The city-based textile industry has demanded rebate in the proposed GST regime, claiming the textile industry to be the second highest employment-generating sector after agriculture.
Punjab Pradesh Beopar Mandal (PPBM) president PL Seth said the local textile sector was undergoing through a slump due to the increasing investment cost, shortage of skilled labour and squeezing markets. He reasoned that the government had already exempted the sector from the taxes under the service tax on employees.
Intense global competition and an unfavourable tax regime were already throttling the industry.

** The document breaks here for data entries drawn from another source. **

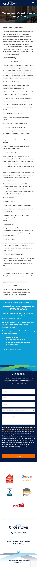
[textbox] (18, 410)
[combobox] (18, 410)
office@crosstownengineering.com (16, 282)
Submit (18, 456)
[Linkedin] (18, 551)
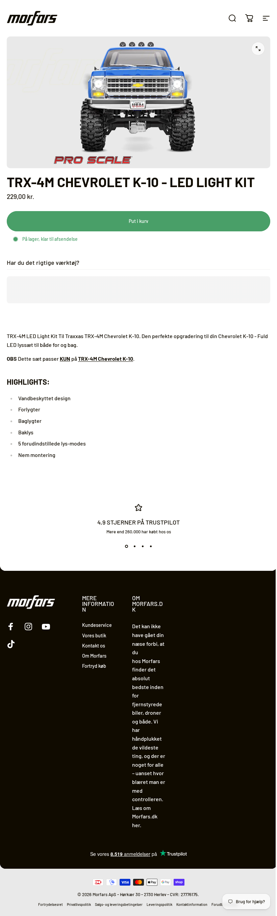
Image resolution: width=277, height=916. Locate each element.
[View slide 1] (126, 546)
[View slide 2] (134, 546)
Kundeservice (97, 625)
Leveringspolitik (159, 904)
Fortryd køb (94, 666)
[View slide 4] (151, 546)
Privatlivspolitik (79, 904)
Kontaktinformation (191, 904)
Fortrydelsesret (50, 904)
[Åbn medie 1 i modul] (258, 48)
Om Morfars (94, 656)
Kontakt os (93, 645)
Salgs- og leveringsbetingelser (119, 904)
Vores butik (94, 635)
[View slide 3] (142, 546)
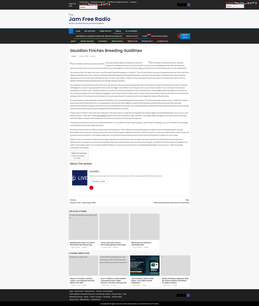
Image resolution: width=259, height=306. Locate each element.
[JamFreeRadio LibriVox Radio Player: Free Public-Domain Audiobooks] (145, 265)
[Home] (71, 30)
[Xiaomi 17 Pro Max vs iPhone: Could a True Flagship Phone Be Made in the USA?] (83, 265)
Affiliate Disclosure (159, 36)
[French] (96, 4)
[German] (99, 4)
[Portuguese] (104, 4)
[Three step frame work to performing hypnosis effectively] (114, 227)
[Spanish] (109, 4)
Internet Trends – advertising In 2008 (83, 201)
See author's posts (98, 181)
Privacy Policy (132, 36)
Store (144, 36)
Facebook (133, 2)
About (73, 41)
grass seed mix (102, 115)
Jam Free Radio (89, 19)
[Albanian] (80, 4)
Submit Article (105, 31)
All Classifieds (131, 31)
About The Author (79, 156)
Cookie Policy (84, 2)
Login (78, 31)
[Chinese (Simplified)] (86, 4)
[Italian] (101, 4)
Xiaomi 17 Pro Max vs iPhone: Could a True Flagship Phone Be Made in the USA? (82, 281)
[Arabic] (83, 4)
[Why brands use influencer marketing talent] (145, 227)
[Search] (176, 36)
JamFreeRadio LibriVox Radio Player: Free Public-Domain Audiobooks (142, 281)
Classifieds (102, 41)
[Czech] (88, 4)
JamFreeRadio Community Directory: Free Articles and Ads (99, 36)
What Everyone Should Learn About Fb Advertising (171, 201)
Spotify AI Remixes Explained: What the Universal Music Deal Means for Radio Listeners (175, 281)
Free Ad (118, 31)
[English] (93, 4)
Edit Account (89, 31)
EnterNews (145, 304)
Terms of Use (132, 41)
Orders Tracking (87, 41)
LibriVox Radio (117, 41)
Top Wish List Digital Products (117, 2)
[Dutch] (91, 4)
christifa (73, 56)
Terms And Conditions (98, 2)
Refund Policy (147, 41)
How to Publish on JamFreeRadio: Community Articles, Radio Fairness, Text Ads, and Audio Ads (114, 281)
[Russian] (107, 4)
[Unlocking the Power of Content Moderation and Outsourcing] (83, 227)
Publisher (84, 247)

For instance, the excise exemption limit for textile industry had been stagnant at Rs 1.50 crore for the past eight years. The demand to raise it to Rs 5 crore remained unmet. Similarly, the capital investment limit of the Micro Small Medium Enterprises (MSME) had been Rs 5 crore since 2006 and this needed to be increased to Rs 10 crore now.

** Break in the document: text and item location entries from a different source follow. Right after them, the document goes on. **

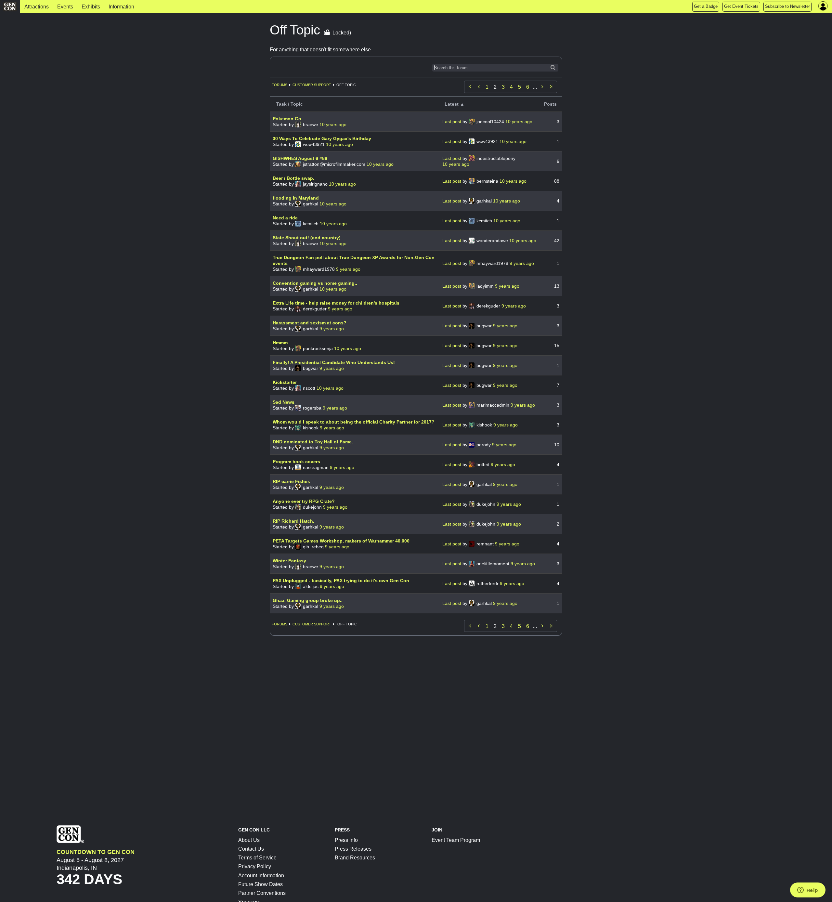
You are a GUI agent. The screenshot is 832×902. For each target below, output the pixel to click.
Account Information (261, 875)
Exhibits (91, 6)
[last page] (551, 87)
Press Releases (353, 849)
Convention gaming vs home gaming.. (315, 283)
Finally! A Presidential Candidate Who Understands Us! (334, 362)
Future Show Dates (260, 884)
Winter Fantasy (289, 560)
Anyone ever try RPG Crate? (304, 501)
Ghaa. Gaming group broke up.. (308, 600)
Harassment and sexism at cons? (309, 322)
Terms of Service (257, 857)
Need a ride (285, 217)
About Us (249, 840)
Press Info (346, 840)
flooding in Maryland (296, 198)
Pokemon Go (287, 118)
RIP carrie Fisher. (291, 481)
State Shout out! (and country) (307, 237)
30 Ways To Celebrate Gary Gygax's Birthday (322, 138)
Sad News (283, 402)
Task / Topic (289, 104)
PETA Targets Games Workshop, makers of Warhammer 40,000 (341, 540)
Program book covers (296, 461)
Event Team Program (456, 840)
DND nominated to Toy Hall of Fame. (313, 441)
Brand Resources (355, 857)
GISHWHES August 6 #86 (300, 158)
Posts (550, 104)
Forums (279, 85)
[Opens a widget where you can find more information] (808, 890)
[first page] (470, 87)
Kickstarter (285, 382)
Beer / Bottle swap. (293, 178)
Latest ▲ (454, 104)
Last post (452, 121)
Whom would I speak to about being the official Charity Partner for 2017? (354, 422)
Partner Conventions (262, 893)
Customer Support (311, 85)
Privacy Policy (254, 866)
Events (65, 6)
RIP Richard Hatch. (293, 521)
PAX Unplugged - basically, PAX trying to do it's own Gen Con (341, 580)
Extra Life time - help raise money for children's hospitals (336, 303)
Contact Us (251, 849)
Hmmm (280, 342)
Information (121, 6)
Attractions (36, 6)
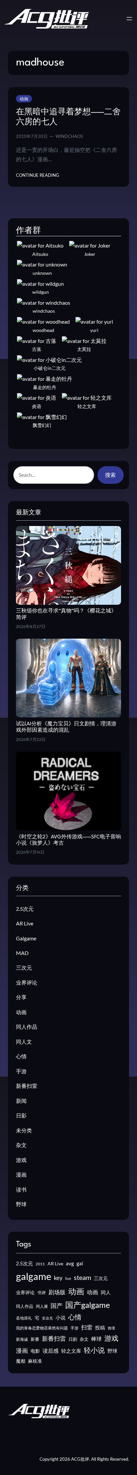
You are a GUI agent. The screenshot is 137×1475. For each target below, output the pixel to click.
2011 (40, 1263)
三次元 (24, 967)
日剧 (72, 1339)
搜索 (110, 475)
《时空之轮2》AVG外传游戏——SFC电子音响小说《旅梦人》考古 (68, 840)
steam (82, 1277)
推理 (111, 1328)
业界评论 (26, 982)
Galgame (26, 938)
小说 (61, 1317)
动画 (24, 98)
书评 (41, 1292)
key (58, 1277)
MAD (22, 953)
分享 (21, 997)
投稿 (100, 1327)
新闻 (21, 1101)
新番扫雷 (26, 1086)
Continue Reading (37, 175)
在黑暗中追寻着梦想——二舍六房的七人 (68, 117)
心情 (21, 1056)
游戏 (21, 1160)
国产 (57, 1305)
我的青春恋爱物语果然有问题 (42, 1327)
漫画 (21, 1174)
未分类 (24, 1130)
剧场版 (57, 1292)
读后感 (51, 1350)
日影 (21, 1115)
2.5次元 (25, 908)
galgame (33, 1276)
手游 (21, 1071)
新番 (35, 1339)
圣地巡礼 (24, 1318)
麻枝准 (35, 1361)
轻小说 (94, 1350)
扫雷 (86, 1327)
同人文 (24, 1041)
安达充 (47, 1318)
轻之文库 (71, 1351)
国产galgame (87, 1305)
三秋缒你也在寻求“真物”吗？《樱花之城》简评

It would give advantage of a low rate of interest on loans. Imported machinery was required to modernise the units to check the ever-changing designs of global competition. Besides, import duties must be reduced.
Weaving was the oldest industry in the holy city, as textile units here were manufacturing various kinds of fabrics, including suiting, shirting, tweed, blazer, blankets and women’s dress material.
The PPBM sought administrative control of central, state and international Goods and Service Tax from a single department to save industrialists and businessmen from hassles of dealing with multiple departments. It also sought constitution of GST councils in each state and due representation to the local business fraternity to provide voice to their concerns and demands arising in due course of its implementation.
It added that already an unequal tax regime across northern states, dearth of new markets, lack of R&D (research and development), absence of support from the State government were causing hindrances in the growth of the textile industry in the holy city.
It said loans at easy and a low rate of interest must be offered to manufacturers and the government must support export of shawls.
It cited the instance of vanishing of processing units of the textile industry from this border city. It stated that highly labour-intensive processing units offering employment to thousands here were shut down one by one, but neither the government nor its agencies ever attempted to prevent its downward slide.
It reasoned that causes of its disappearance were imposition of multiple taxes, costly raw material, an unsupportive attitude of the government, failure on the part of its operators to modernise their plants.
It announced to communicate their concerns about the proposed GST to the Union Government.